UPDATE: Thanks to KIRO 7 viewers, Angela received around 350 cards for her birthday. She also received a gift in the mail from a couple born in the same Nebraska town Angela was. They live in Washington now and went back to Crofton, Nebraska for the town's 125th anniversary. They sent Angela a pot holder.
A granddaughter in Washington state is seeking 100 cards for her grandmother, who turns 100 years old this month.
Angela Bertha Meier Gnirk was born on Nov. 15, 1917.
She was a baby in a Crofton, Nebraska, farmhouse with white walls and wooden floors. On the farm, they grew corn and oats.
Cows, chickens and horses grazed around the home. The kids played at a creek on the property.
Angela was the first baby born in the house. She was one of 12 children and recalls once being caught in the pantry taking raisins, begging an older brother not to tell. They were mostly well-behaved, she said.
Angela lives in the Tacoma area now; she's lived in Tacoma since 1962. (Scroll down for the address where you can send Angela a birthday card.)
She hated math when she was a girl, but loved reading, spelling and coloring. Her schoolhouse was about four miles away from her home, granddaughter Patricia Chisum said.
The family use to ride horse and buggy to the town, and sometimes walk.
Angela recalls a time once when the horse got loose. In 1930, the family moved two miles closer to town.
She met the man she would marry, Harvey Gnirk, while doing housework in Sioux City, Iowa. They married in Nebraska in August 1940.
At the wedding, she carried a bouquet of simple roses and peach blossoms.
Angela and Harvey had 14 children together; five have since died. The couple loved to eat at a restaurant near the hospital where Harvey worked, and to dance together.

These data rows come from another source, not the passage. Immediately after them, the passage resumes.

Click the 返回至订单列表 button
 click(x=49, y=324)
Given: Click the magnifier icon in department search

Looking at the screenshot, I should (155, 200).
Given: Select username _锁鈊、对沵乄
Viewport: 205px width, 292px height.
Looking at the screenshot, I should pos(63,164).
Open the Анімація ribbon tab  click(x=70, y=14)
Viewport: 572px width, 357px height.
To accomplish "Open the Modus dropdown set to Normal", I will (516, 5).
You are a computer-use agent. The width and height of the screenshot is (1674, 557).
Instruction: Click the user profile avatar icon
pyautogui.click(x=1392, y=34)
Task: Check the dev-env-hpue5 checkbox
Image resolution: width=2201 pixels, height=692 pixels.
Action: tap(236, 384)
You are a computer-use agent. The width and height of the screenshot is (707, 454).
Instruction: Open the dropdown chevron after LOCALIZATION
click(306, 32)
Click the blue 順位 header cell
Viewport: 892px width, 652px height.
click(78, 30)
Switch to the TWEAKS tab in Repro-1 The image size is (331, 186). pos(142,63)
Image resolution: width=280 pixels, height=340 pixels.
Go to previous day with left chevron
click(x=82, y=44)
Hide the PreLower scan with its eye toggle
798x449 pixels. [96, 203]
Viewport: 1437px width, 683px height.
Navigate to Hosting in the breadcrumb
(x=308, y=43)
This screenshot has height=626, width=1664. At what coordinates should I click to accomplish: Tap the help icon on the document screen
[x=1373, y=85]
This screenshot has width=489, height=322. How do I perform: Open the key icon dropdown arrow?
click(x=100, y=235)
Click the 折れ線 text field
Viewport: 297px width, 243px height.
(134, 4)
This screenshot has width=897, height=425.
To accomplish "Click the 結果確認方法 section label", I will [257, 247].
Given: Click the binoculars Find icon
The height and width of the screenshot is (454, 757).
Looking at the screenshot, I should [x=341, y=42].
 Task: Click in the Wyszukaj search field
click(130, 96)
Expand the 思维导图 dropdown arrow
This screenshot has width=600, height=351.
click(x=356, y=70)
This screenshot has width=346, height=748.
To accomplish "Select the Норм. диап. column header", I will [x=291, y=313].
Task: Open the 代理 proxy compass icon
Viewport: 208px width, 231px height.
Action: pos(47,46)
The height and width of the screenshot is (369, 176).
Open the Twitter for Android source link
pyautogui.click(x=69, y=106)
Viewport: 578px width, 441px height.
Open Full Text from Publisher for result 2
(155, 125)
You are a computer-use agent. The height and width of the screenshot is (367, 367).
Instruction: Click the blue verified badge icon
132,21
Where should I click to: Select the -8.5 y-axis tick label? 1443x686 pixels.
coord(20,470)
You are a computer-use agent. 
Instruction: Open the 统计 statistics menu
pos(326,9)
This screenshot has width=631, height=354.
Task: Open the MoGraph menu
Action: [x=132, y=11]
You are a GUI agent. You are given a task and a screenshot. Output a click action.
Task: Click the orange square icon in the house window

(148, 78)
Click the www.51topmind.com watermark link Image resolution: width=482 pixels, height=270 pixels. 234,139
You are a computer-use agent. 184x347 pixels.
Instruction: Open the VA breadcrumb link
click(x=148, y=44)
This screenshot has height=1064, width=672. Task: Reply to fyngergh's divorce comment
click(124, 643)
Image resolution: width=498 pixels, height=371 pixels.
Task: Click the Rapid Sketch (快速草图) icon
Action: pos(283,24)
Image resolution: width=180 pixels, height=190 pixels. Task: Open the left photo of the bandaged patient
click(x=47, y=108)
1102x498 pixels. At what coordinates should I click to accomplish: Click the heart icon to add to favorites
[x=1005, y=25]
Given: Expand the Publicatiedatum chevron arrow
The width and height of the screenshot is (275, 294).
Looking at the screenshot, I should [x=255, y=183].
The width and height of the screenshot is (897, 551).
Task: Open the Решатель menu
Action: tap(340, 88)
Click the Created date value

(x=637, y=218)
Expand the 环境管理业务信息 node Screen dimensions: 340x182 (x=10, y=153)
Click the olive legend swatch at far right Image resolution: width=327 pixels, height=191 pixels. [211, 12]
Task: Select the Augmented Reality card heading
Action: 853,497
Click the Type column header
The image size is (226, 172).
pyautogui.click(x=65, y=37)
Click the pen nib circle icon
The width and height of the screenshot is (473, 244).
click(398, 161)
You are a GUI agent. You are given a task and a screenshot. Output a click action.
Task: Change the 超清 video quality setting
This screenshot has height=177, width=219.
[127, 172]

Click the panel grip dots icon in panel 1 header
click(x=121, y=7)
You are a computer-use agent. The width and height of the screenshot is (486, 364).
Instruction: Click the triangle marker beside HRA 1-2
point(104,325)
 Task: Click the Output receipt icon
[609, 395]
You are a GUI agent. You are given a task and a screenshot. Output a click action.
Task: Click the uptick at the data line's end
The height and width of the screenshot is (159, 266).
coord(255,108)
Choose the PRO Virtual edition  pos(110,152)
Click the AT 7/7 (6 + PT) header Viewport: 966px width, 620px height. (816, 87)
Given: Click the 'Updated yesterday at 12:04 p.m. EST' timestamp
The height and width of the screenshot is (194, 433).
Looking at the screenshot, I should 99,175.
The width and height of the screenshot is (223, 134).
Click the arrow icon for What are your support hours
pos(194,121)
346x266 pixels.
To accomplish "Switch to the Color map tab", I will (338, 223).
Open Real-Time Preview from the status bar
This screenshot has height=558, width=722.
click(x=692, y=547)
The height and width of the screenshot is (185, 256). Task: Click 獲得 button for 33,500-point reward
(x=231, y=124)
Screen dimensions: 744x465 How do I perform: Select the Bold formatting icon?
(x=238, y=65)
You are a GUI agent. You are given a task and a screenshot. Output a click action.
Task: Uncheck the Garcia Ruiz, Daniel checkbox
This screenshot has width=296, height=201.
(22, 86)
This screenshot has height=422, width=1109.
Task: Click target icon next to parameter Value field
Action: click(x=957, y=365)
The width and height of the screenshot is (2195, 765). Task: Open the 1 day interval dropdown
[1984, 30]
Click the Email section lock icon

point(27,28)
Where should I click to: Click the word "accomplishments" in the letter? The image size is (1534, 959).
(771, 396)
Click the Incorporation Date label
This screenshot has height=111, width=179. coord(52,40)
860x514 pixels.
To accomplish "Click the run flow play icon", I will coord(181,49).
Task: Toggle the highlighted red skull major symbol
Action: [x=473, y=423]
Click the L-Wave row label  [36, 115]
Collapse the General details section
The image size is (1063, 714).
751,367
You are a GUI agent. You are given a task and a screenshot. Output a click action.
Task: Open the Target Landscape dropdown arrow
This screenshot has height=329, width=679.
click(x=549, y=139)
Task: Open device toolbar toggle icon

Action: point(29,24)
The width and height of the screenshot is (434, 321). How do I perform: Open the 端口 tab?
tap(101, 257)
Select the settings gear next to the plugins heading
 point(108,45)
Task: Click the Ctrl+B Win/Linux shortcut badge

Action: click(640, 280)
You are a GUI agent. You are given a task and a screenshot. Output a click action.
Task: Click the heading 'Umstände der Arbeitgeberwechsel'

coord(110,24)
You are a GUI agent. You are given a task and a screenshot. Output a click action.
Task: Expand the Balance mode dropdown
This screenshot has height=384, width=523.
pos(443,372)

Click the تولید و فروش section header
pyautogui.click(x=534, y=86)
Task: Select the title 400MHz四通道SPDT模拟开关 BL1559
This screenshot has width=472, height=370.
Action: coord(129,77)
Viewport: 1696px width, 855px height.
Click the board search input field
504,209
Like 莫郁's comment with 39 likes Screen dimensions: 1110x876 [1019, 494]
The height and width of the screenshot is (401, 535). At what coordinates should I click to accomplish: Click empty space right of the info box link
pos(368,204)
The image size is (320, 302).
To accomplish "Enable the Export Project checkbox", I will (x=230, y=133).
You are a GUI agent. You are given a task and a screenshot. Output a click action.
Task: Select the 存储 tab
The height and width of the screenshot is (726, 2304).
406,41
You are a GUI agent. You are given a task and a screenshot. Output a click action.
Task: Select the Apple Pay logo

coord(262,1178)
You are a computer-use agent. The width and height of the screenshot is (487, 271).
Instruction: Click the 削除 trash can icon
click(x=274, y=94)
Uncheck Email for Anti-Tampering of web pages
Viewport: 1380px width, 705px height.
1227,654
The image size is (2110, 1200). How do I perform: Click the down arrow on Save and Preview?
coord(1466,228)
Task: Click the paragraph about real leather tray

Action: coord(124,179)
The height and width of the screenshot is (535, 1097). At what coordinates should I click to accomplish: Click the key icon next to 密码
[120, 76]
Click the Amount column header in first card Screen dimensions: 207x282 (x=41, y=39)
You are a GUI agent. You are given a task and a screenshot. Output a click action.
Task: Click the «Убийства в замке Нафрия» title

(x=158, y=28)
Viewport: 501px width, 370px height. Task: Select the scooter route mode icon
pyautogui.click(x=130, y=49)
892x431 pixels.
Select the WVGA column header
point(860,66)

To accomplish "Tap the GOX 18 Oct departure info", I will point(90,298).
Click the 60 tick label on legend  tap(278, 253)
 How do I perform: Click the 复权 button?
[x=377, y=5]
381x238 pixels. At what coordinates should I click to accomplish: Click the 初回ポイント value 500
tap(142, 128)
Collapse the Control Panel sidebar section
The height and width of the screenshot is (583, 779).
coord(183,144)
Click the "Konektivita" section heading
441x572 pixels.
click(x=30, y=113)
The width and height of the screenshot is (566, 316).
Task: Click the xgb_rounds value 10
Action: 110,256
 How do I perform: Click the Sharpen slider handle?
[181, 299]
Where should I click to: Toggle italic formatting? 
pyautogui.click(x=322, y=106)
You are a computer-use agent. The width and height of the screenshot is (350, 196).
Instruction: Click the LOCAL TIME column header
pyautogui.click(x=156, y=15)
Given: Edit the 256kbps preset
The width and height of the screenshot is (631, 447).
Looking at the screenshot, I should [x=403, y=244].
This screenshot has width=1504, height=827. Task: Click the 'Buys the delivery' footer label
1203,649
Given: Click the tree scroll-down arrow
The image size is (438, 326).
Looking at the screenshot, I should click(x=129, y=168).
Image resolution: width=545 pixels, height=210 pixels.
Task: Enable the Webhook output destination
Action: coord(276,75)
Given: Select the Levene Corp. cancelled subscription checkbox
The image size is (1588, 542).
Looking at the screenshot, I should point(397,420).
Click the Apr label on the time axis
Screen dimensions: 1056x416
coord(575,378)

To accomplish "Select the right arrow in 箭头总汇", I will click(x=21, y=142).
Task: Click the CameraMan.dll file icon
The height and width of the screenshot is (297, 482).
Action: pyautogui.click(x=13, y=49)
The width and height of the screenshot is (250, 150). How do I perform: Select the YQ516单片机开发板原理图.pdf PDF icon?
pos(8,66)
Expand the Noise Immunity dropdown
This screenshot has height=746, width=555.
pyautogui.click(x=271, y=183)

Harvey died in November 1983.
Chisum says her grandmother loves meat, potatoes and gravy for dinners – and apple pie and ice cream for desserts. Angela also like hot coffee and cooking with cinnamon.
Every evening, she used to do 100 touch-toe exercises without bending her knees.
Chisum remembers her grandmother always cooking and baking, her love for Princess Diana and always a wonderful Christmas together with a “huge tree.”
Growing up, she prayed nightly with her parents – then with her children and now she prays by herself, with a rosary.
“Getting a hug from grandma is amazing,” Chisum said of her grandmother. “No words can really express how it feels. But affection, tenderness and warmth cover me. … And when it’s time to leave for the day, we hug and kiss – and never say goodbye. We say until we meet again.”